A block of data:
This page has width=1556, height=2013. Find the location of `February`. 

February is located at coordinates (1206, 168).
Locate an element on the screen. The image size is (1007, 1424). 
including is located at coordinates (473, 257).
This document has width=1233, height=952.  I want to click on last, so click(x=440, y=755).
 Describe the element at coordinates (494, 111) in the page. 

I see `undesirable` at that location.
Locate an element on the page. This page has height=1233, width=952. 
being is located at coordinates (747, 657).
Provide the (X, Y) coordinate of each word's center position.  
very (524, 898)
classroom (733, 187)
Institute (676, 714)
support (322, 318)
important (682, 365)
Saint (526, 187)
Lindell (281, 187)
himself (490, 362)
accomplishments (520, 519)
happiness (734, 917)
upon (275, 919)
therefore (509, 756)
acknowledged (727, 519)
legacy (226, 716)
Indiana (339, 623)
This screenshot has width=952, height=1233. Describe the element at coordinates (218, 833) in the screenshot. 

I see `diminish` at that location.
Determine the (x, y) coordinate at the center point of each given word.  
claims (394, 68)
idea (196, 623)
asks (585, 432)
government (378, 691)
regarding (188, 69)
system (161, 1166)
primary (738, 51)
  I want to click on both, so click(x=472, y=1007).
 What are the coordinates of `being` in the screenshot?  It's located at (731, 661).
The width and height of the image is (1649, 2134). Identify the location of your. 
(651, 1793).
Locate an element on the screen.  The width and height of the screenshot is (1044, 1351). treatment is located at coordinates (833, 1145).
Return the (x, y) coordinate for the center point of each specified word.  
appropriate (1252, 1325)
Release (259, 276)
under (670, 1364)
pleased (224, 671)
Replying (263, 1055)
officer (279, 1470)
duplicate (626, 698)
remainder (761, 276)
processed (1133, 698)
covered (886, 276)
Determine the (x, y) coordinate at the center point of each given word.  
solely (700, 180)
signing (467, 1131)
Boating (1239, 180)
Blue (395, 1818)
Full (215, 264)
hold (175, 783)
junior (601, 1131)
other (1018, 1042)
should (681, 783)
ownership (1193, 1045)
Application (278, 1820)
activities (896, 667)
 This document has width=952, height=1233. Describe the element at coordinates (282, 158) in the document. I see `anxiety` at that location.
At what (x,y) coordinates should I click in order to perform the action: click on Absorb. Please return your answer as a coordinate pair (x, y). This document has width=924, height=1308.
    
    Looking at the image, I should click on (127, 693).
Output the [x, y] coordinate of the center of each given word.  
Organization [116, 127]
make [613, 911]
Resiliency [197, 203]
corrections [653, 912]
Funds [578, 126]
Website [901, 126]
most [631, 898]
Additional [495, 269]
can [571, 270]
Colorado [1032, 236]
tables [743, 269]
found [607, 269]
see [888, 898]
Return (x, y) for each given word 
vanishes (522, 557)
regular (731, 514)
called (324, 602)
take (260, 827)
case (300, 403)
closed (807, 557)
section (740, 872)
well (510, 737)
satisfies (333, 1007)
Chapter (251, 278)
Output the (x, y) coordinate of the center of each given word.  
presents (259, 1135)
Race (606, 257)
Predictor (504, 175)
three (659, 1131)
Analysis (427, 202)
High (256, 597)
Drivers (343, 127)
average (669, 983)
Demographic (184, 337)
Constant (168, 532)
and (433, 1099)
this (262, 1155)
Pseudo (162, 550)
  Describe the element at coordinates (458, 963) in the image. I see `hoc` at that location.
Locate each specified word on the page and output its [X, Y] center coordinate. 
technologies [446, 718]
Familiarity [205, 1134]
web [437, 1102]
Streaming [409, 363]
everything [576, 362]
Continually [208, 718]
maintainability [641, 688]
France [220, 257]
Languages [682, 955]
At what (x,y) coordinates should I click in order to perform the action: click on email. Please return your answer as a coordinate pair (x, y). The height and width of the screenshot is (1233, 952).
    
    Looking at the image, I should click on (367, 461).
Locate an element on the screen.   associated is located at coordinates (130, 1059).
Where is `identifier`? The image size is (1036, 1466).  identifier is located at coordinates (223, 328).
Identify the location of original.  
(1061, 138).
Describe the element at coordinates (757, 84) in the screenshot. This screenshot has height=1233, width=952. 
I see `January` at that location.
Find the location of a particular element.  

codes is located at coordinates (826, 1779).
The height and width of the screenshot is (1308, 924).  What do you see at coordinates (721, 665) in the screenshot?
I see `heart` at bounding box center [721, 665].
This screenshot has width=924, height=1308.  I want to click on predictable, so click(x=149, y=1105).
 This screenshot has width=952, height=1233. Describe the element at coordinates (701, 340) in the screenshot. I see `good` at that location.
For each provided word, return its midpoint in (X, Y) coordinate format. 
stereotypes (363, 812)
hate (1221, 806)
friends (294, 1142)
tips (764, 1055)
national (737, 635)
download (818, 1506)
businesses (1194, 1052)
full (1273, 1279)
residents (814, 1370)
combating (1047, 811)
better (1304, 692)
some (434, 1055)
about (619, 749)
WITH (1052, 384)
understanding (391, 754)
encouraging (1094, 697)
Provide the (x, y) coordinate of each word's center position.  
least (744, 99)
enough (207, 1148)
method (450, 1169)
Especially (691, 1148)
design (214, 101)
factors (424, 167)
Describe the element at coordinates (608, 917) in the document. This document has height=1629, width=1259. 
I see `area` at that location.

**Challenge**
Reproduce every one of the records above line for line, with no changes.

**The answer**
This page has width=1556, height=2013. Find the location of `February`. 

February is located at coordinates (1206, 168).
Locate an element on the screen. The image size is (1007, 1424). 
including is located at coordinates (473, 257).
This document has width=1233, height=952.  I want to click on last, so click(x=440, y=755).
 Describe the element at coordinates (494, 111) in the page. 

I see `undesirable` at that location.
Locate an element on the page. This page has height=1233, width=952. 
being is located at coordinates (747, 657).
Provide the (X, Y) coordinate of each word's center position.  
very (524, 898)
classroom (733, 187)
Institute (676, 714)
support (322, 318)
important (682, 365)
Saint (526, 187)
Lindell (281, 187)
himself (490, 362)
accomplishments (520, 519)
happiness (734, 917)
upon (275, 919)
therefore (509, 756)
acknowledged (727, 519)
legacy (226, 716)
Indiana (339, 623)
This screenshot has width=952, height=1233. Describe the element at coordinates (218, 833) in the screenshot. 

I see `diminish` at that location.
Determine the (x, y) coordinate at the center point of each given word.  
claims (394, 68)
idea (196, 623)
asks (585, 432)
government (378, 691)
regarding (188, 69)
system (161, 1166)
primary (738, 51)
  I want to click on both, so click(x=472, y=1007).
 What are the coordinates of `being` in the screenshot?  It's located at (731, 661).
The width and height of the image is (1649, 2134). Identify the location of your. 
(651, 1793).
Locate an element on the screen.  The width and height of the screenshot is (1044, 1351). treatment is located at coordinates (833, 1145).
Return the (x, y) coordinate for the center point of each specified word.  
appropriate (1252, 1325)
Release (259, 276)
under (670, 1364)
pleased (224, 671)
Replying (263, 1055)
officer (279, 1470)
duplicate (626, 698)
remainder (761, 276)
processed (1133, 698)
covered (886, 276)
Determine the (x, y) coordinate at the center point of each given word.  
solely (700, 180)
signing (467, 1131)
Boating (1239, 180)
Blue (395, 1818)
Full (215, 264)
hold (175, 783)
junior (601, 1131)
other (1018, 1042)
should (681, 783)
ownership (1193, 1045)
Application (278, 1820)
activities (896, 667)
 This document has width=952, height=1233. Describe the element at coordinates (282, 158) in the document. I see `anxiety` at that location.
At what (x,y) coordinates should I click in order to perform the action: click on Absorb. Please return your answer as a coordinate pair (x, y). This document has width=924, height=1308.
    
    Looking at the image, I should click on (127, 693).
Output the [x, y] coordinate of the center of each given word.  
Organization [116, 127]
make [613, 911]
Resiliency [197, 203]
corrections [653, 912]
Funds [578, 126]
Website [901, 126]
most [631, 898]
Additional [495, 269]
can [571, 270]
Colorado [1032, 236]
tables [743, 269]
found [607, 269]
see [888, 898]
Return (x, y) for each given word 
vanishes (522, 557)
regular (731, 514)
called (324, 602)
take (260, 827)
case (300, 403)
closed (807, 557)
section (740, 872)
well (510, 737)
satisfies (333, 1007)
Chapter (251, 278)
Output the (x, y) coordinate of the center of each given word.  
presents (259, 1135)
Race (606, 257)
Predictor (504, 175)
three (659, 1131)
Analysis (427, 202)
High (256, 597)
Drivers (343, 127)
average (669, 983)
Demographic (184, 337)
Constant (168, 532)
and (433, 1099)
this (262, 1155)
Pseudo (162, 550)
  Describe the element at coordinates (458, 963) in the image. I see `hoc` at that location.
Locate each specified word on the page and output its [X, Y] center coordinate. 
technologies [446, 718]
Familiarity [205, 1134]
web [437, 1102]
Streaming [409, 363]
everything [576, 362]
Continually [208, 718]
maintainability [641, 688]
France [220, 257]
Languages [682, 955]
At what (x,y) coordinates should I click in order to perform the action: click on email. Please return your answer as a coordinate pair (x, y). The height and width of the screenshot is (1233, 952).
    
    Looking at the image, I should click on (367, 461).
Locate an element on the screen.   associated is located at coordinates (130, 1059).
Where is `identifier`? The image size is (1036, 1466).  identifier is located at coordinates (223, 328).
Identify the location of original.  
(1061, 138).
Describe the element at coordinates (757, 84) in the screenshot. This screenshot has height=1233, width=952. 
I see `January` at that location.
Find the location of a particular element.  

codes is located at coordinates (826, 1779).
The height and width of the screenshot is (1308, 924).  What do you see at coordinates (721, 665) in the screenshot?
I see `heart` at bounding box center [721, 665].
This screenshot has width=924, height=1308.  I want to click on predictable, so click(x=149, y=1105).
 This screenshot has width=952, height=1233. Describe the element at coordinates (701, 340) in the screenshot. I see `good` at that location.
For each provided word, return its midpoint in (X, Y) coordinate format. 
stereotypes (363, 812)
hate (1221, 806)
friends (294, 1142)
tips (764, 1055)
national (737, 635)
download (818, 1506)
businesses (1194, 1052)
full (1273, 1279)
residents (814, 1370)
combating (1047, 811)
better (1304, 692)
some (434, 1055)
about (619, 749)
WITH (1052, 384)
understanding (391, 754)
encouraging (1094, 697)
Provide the (x, y) coordinate of each word's center position.  
least (744, 99)
enough (207, 1148)
method (450, 1169)
Especially (691, 1148)
design (214, 101)
factors (424, 167)
Describe the element at coordinates (608, 917) in the document. This document has height=1629, width=1259. 
I see `area` at that location.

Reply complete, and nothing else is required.